The word ‘normalization’ in statistic can apply to different transformation.
For example:
for all x in X: x->(x - min(x))/(max(x)-min(x)
will normalize and stretch the values of X to [0..1] range.

Another example:
for all x in X: x->(x - mean(X))/stdv(x)
will transform the image to have mean=0, and standard deviation = 1. This transformation is called standard score, or sometimes standardization. If we multiply the result by sigma, and add mu we will set the result to have mean=mu and stdv=sigma

PyTorch doesn’t do any of these – instead it applies the standard score, but not with the mean and stdv values of X (the image to be normalized) but with values that are the average mean and average stdv over a large set of Imagenet images.
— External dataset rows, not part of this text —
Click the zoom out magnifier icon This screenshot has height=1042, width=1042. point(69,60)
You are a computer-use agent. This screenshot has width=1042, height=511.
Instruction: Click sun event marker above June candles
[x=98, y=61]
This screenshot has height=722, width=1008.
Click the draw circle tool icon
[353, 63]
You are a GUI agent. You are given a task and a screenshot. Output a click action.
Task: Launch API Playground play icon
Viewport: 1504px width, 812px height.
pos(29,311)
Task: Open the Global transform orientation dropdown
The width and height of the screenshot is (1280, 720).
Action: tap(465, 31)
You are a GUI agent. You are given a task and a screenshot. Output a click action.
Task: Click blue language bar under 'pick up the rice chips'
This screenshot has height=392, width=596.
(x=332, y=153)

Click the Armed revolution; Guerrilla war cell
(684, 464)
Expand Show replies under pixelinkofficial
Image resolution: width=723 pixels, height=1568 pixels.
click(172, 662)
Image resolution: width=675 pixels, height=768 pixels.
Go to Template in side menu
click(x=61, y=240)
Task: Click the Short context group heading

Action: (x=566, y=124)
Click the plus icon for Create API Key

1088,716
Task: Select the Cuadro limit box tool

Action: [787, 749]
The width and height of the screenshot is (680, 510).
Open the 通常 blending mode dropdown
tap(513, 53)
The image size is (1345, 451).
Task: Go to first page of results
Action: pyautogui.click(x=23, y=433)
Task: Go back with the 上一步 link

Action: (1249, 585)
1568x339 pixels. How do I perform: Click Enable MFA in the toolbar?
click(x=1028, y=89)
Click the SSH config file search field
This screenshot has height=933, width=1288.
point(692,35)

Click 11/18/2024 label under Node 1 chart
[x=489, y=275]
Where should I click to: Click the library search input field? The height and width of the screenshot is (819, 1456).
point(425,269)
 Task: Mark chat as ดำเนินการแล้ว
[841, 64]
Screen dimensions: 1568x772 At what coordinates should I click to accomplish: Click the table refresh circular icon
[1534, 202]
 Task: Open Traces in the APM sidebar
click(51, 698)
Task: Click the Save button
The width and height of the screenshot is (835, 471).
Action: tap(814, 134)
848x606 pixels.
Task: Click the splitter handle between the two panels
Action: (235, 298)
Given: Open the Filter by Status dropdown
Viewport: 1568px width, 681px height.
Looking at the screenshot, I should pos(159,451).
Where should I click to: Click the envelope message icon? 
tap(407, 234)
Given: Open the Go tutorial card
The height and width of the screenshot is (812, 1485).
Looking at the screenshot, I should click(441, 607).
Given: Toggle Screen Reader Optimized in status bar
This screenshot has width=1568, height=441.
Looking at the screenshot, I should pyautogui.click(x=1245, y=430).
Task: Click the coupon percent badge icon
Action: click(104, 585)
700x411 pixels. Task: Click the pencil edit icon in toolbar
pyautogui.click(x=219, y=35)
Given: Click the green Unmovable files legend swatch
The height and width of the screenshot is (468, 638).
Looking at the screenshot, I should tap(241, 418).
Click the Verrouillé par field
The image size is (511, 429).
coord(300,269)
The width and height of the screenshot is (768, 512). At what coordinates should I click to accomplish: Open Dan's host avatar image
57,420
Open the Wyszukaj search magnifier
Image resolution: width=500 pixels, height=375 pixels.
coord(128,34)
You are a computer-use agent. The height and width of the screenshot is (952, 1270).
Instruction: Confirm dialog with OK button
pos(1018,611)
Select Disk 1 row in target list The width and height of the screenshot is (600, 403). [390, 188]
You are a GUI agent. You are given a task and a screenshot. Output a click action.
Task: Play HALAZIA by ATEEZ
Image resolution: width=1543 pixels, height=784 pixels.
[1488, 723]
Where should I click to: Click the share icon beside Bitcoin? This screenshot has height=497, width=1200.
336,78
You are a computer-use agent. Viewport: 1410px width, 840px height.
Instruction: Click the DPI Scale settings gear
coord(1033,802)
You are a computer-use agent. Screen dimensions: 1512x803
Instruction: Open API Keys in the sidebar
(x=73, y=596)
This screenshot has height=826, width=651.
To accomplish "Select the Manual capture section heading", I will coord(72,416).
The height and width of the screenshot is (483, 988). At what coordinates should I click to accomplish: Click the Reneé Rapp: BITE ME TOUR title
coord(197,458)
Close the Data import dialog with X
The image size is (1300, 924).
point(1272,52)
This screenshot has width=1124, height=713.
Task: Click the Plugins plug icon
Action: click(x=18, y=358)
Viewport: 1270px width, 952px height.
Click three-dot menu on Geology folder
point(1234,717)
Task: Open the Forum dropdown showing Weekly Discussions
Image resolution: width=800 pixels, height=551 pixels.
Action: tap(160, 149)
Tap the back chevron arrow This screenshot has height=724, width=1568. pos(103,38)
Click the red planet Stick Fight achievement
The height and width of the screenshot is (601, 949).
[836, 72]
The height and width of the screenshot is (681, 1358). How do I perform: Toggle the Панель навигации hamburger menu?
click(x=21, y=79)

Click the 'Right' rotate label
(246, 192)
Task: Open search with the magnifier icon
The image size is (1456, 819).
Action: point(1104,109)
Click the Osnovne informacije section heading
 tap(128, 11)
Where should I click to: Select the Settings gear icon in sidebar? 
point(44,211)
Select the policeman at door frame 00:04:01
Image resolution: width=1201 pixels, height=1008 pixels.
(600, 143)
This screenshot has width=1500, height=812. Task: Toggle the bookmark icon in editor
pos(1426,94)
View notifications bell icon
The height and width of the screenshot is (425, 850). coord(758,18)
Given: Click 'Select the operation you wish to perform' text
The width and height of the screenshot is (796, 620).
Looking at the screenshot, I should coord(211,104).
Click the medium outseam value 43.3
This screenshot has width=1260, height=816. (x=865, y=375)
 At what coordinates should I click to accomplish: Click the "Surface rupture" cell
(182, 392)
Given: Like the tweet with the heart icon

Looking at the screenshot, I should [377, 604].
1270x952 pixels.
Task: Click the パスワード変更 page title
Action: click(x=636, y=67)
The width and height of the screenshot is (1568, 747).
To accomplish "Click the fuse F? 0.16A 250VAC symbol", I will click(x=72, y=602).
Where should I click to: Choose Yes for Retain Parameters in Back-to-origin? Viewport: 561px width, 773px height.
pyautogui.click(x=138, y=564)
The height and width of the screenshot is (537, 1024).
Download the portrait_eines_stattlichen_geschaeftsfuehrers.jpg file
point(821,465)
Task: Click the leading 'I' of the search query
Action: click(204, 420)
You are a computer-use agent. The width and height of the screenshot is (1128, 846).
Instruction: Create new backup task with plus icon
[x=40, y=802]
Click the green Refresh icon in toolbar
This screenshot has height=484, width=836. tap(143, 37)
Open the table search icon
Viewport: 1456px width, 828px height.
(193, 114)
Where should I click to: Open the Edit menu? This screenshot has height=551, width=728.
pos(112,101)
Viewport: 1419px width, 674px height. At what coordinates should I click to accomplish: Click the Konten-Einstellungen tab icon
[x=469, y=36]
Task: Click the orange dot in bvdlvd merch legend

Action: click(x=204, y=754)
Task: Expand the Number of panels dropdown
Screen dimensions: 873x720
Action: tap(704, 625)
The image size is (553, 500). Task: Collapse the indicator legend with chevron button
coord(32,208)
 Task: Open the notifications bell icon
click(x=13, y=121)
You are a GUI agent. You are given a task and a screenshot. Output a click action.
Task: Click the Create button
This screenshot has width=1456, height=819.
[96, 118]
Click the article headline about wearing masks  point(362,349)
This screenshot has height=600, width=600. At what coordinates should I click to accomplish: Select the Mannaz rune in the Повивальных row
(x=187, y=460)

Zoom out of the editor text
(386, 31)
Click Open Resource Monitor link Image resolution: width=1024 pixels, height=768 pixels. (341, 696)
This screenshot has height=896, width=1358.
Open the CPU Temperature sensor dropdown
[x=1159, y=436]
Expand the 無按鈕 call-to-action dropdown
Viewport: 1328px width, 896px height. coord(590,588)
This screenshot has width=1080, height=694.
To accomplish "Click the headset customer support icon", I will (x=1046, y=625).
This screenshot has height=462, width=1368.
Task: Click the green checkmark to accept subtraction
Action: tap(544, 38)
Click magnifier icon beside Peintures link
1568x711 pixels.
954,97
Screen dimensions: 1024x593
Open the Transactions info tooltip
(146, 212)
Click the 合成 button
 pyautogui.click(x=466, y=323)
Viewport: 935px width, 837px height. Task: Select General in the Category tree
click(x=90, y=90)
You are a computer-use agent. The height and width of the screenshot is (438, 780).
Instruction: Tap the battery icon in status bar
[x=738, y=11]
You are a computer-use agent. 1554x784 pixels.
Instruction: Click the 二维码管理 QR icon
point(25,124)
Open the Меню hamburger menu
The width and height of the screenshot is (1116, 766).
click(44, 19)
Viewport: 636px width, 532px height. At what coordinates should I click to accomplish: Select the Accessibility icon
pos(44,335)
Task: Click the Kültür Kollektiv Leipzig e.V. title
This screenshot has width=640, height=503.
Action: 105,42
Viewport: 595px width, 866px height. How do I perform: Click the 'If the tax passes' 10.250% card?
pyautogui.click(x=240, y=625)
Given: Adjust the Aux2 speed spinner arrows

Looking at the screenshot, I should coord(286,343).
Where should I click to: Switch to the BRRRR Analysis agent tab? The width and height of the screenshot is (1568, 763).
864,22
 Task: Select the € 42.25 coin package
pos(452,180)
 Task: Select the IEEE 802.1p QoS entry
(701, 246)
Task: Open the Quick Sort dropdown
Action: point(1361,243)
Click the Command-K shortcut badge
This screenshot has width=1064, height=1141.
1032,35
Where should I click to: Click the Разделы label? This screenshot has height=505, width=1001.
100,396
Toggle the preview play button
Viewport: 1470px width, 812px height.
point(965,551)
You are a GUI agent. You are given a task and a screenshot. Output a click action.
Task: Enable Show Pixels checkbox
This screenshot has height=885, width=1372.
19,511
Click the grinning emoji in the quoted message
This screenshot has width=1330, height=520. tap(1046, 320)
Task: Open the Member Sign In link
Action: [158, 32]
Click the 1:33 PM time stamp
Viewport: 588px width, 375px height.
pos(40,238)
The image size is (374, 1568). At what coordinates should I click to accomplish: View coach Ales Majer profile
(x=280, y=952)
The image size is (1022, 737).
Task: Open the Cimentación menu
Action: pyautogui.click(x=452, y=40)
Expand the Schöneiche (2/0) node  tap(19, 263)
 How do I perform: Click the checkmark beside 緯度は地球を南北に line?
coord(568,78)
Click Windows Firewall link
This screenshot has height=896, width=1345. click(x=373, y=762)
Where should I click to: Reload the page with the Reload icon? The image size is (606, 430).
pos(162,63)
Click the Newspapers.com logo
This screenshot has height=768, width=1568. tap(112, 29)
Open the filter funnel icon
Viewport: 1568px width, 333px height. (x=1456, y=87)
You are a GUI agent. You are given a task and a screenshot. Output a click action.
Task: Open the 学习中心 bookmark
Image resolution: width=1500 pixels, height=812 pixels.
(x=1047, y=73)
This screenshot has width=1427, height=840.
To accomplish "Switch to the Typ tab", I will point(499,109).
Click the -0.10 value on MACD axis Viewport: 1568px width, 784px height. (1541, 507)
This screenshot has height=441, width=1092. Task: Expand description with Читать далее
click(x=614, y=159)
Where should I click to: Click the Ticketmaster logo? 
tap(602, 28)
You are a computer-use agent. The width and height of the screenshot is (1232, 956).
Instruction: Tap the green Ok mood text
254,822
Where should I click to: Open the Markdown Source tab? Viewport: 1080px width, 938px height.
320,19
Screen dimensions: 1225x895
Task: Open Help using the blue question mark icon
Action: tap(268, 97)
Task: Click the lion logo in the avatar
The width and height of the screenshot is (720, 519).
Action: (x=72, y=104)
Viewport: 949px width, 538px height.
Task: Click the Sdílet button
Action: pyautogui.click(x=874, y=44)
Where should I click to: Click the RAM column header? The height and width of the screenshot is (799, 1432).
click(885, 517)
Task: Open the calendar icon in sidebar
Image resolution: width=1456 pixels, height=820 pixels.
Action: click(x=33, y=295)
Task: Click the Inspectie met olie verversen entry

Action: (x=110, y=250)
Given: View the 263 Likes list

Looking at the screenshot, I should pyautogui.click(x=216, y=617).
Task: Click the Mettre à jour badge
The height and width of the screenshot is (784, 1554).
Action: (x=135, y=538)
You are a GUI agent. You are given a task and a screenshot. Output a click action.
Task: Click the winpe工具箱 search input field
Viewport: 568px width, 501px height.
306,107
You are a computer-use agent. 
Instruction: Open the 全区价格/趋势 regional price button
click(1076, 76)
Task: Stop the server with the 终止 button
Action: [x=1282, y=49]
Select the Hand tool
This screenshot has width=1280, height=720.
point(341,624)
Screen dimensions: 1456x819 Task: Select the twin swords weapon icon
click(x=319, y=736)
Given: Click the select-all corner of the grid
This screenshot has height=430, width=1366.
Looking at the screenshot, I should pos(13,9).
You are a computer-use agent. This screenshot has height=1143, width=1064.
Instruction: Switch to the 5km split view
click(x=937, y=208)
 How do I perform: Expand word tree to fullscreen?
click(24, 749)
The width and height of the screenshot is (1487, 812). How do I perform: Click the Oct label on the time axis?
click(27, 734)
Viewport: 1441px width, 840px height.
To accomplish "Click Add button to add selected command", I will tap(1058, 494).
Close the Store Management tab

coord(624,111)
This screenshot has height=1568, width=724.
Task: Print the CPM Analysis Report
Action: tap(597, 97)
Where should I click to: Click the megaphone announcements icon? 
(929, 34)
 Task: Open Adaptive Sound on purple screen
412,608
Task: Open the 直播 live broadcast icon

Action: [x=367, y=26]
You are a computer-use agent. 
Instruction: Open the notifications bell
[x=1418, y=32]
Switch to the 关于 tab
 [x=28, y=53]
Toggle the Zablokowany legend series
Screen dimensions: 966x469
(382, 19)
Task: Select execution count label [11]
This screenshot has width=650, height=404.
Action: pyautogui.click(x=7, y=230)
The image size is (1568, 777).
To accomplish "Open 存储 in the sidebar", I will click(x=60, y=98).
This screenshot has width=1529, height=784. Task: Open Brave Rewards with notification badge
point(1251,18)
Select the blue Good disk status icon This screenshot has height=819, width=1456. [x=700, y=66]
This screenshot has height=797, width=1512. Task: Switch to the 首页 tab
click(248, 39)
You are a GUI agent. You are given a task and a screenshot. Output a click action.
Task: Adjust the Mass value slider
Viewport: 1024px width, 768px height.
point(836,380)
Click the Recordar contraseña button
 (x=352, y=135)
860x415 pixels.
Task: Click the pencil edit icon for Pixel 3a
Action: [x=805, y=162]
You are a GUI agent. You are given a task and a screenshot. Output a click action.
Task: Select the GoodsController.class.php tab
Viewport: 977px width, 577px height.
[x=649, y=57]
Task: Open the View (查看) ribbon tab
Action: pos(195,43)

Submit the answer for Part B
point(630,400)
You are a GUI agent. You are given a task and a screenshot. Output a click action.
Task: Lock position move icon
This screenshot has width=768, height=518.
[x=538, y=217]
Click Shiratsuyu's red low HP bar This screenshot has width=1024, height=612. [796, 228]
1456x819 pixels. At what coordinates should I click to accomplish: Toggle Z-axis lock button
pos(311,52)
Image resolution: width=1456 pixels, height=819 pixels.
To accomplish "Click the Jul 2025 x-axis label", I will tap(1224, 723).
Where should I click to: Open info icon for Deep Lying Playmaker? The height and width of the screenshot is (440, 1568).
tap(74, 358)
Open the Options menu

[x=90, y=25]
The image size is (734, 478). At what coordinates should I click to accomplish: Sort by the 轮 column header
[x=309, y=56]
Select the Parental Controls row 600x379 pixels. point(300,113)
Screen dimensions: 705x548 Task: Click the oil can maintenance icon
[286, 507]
But does not set the mean and stdv to these value.

If the image happens to have the same mean and standard deviation as the average of Imagenet set – it will be transformed to have mean 0 and stdv 1.
Otherwise, it will transform to something which is a function of its mean and stdv and said averages.

To me it is not clear what this rigorously means (why average of stdv?, and why applying standard score to the averages?).

Perhaps someone can clarify this?

However, like many things in deep machine learning, the theory is not fully established yet. My guess is that people have tried different normalization and this one just happens to perform well.

It does not means that this is the best possible normalization, only that it is a decent one. And of course, if you are using pre-trained values that were learned using this specific normalization, you are probably better of using the same normalization for inference or derived model as was used in the training.